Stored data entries
[Start of Attachment]

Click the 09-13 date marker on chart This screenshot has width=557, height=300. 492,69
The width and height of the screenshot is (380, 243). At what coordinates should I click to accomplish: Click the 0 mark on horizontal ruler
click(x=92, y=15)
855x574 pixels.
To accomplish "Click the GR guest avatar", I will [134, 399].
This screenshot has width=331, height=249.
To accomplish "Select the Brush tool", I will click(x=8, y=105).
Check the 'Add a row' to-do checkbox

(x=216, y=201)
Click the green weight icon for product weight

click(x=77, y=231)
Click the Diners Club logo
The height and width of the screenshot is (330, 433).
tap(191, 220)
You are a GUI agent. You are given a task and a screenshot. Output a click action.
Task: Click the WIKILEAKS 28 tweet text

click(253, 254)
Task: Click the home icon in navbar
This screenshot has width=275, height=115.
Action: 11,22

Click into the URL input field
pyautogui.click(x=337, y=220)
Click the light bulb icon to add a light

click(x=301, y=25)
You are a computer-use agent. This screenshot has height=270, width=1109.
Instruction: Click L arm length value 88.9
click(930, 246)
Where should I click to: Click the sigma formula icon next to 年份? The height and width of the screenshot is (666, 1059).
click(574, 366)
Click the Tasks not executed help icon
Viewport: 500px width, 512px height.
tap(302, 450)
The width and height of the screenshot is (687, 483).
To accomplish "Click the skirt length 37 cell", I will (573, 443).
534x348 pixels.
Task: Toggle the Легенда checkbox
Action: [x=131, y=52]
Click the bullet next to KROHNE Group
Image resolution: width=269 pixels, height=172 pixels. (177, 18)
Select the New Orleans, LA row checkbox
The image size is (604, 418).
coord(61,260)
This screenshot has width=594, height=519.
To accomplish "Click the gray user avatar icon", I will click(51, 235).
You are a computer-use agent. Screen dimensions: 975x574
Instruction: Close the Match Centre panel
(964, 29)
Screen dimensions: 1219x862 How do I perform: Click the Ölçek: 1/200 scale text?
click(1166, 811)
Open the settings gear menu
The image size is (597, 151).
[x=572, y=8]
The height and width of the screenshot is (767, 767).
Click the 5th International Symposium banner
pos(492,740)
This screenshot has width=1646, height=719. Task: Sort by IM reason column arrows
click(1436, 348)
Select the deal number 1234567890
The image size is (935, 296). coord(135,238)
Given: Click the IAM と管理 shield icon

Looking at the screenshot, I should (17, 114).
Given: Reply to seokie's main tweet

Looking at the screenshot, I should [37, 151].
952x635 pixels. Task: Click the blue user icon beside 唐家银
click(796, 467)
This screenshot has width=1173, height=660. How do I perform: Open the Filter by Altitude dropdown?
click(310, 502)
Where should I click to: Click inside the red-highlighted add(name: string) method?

[End of Attachment]

Task directions
Write out the lines above from the one containing "Given: Click the IAM と管理 shield icon" through the last, exactly as they are.

Task output
Given: Click the IAM と管理 shield icon

Looking at the screenshot, I should (17, 114).
Given: Reply to seokie's main tweet

Looking at the screenshot, I should [37, 151].
952x635 pixels. Task: Click the blue user icon beside 唐家银
click(796, 467)
This screenshot has width=1173, height=660. How do I perform: Open the Filter by Altitude dropdown?
click(310, 502)
Where should I click to: Click inside the red-highlighted add(name: string) method?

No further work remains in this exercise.